**** Material supplied

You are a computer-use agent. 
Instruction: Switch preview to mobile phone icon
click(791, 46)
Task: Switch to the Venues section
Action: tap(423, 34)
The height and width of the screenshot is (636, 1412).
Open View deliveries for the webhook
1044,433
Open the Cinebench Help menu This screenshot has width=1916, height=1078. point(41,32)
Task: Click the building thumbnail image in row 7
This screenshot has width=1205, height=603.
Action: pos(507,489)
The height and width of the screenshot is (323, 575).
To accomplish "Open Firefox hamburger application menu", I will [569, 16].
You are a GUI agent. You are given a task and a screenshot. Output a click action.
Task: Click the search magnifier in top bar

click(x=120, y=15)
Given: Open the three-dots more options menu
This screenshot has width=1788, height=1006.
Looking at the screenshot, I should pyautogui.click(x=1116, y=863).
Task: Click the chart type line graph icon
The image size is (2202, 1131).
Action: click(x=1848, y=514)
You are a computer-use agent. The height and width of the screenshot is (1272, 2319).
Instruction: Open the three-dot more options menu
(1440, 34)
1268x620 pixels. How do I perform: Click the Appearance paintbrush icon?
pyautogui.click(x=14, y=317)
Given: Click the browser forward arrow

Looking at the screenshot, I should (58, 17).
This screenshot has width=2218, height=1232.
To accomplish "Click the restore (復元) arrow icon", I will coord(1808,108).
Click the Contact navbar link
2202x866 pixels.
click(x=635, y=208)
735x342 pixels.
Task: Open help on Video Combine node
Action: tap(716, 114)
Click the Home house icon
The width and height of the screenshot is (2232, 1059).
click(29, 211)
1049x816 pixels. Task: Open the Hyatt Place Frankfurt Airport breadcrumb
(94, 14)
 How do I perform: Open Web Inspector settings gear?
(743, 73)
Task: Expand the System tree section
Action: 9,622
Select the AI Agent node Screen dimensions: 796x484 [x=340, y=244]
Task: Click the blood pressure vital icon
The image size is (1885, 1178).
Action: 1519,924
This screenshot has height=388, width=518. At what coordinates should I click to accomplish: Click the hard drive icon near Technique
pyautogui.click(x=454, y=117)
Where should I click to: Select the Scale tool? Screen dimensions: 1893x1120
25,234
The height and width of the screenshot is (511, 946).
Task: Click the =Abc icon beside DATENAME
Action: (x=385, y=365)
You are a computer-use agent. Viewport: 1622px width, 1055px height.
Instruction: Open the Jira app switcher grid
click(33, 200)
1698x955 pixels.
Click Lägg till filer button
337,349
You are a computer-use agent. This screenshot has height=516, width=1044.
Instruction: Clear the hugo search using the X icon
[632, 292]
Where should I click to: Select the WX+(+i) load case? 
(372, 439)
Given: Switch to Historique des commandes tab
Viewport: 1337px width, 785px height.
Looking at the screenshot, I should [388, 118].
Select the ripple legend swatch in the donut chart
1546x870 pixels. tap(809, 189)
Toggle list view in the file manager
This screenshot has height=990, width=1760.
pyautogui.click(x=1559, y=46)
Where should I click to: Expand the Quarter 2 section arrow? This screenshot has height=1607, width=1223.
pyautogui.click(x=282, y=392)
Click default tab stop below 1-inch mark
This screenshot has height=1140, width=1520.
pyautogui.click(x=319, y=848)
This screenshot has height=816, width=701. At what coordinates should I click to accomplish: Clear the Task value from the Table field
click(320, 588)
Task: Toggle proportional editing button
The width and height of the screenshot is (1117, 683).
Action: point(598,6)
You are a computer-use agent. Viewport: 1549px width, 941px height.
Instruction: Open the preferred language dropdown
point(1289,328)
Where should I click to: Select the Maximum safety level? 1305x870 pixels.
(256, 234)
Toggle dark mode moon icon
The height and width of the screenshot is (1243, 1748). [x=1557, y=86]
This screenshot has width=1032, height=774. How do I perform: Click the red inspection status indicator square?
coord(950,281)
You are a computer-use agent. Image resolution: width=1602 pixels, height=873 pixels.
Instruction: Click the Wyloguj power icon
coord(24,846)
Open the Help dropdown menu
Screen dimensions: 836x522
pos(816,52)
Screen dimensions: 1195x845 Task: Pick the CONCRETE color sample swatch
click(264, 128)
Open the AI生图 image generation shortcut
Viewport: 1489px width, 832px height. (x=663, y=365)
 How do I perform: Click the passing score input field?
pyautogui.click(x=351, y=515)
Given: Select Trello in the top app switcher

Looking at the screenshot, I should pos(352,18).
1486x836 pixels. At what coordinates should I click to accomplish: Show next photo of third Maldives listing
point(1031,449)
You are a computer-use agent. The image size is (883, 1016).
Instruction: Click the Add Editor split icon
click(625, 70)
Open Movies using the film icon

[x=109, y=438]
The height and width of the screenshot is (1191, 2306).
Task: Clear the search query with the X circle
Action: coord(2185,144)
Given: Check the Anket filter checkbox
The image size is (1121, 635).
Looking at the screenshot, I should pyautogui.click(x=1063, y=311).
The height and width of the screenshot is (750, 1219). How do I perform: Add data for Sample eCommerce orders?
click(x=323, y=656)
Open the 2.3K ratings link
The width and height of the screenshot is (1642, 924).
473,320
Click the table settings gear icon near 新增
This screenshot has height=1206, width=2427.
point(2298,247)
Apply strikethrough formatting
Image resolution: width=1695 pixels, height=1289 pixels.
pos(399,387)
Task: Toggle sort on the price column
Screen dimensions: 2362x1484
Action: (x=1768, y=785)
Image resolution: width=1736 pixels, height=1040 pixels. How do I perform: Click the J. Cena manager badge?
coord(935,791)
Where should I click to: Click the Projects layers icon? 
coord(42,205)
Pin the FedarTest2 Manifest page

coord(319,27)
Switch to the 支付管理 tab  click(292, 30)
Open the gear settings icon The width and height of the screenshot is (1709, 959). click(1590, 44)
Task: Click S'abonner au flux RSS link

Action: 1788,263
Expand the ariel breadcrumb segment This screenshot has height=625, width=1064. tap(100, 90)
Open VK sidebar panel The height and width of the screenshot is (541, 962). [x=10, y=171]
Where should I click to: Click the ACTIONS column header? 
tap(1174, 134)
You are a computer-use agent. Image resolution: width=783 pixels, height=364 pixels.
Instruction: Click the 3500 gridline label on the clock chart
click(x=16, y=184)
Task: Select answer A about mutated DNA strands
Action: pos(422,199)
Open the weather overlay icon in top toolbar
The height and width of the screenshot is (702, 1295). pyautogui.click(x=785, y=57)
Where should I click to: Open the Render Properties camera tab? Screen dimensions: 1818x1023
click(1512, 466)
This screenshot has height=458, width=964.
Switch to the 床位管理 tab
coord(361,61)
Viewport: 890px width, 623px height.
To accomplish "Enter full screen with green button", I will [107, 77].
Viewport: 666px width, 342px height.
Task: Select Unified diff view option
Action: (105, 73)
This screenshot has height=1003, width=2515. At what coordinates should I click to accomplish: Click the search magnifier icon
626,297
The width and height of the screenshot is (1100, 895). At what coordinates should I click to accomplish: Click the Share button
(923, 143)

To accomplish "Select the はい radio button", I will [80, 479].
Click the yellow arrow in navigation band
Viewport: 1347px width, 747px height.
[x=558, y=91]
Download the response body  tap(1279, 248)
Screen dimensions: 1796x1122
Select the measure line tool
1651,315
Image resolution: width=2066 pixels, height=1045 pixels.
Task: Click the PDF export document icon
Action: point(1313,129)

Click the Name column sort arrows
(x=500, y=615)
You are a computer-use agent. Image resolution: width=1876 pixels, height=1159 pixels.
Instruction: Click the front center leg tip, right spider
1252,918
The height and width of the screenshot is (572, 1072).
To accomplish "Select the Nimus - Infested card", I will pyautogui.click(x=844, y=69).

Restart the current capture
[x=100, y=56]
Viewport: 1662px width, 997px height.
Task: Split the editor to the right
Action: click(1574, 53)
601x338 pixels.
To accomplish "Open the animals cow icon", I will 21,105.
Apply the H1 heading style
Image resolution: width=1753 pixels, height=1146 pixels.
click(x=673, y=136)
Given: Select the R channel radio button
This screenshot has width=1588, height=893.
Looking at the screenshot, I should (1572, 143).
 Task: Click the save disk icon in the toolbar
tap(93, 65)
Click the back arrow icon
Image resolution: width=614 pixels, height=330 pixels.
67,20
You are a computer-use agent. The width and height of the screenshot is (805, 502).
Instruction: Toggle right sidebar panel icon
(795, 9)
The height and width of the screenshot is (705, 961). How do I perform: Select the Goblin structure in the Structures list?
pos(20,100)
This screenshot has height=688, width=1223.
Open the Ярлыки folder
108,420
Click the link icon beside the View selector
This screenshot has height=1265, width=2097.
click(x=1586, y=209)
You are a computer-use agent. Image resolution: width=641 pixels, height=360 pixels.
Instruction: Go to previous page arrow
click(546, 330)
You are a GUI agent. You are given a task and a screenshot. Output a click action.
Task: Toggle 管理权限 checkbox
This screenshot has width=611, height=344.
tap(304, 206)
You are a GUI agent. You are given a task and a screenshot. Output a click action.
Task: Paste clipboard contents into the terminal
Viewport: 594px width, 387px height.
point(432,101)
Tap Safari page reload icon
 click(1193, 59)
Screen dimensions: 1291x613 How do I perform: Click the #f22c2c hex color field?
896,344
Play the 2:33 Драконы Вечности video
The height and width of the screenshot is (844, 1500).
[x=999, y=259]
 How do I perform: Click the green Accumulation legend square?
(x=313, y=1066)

********

◆ Required work
Search the records for the word "checkbox". Copy every line that has it.

◆ Your solution
Given: Check the Anket filter checkbox
Task: Toggle 管理权限 checkbox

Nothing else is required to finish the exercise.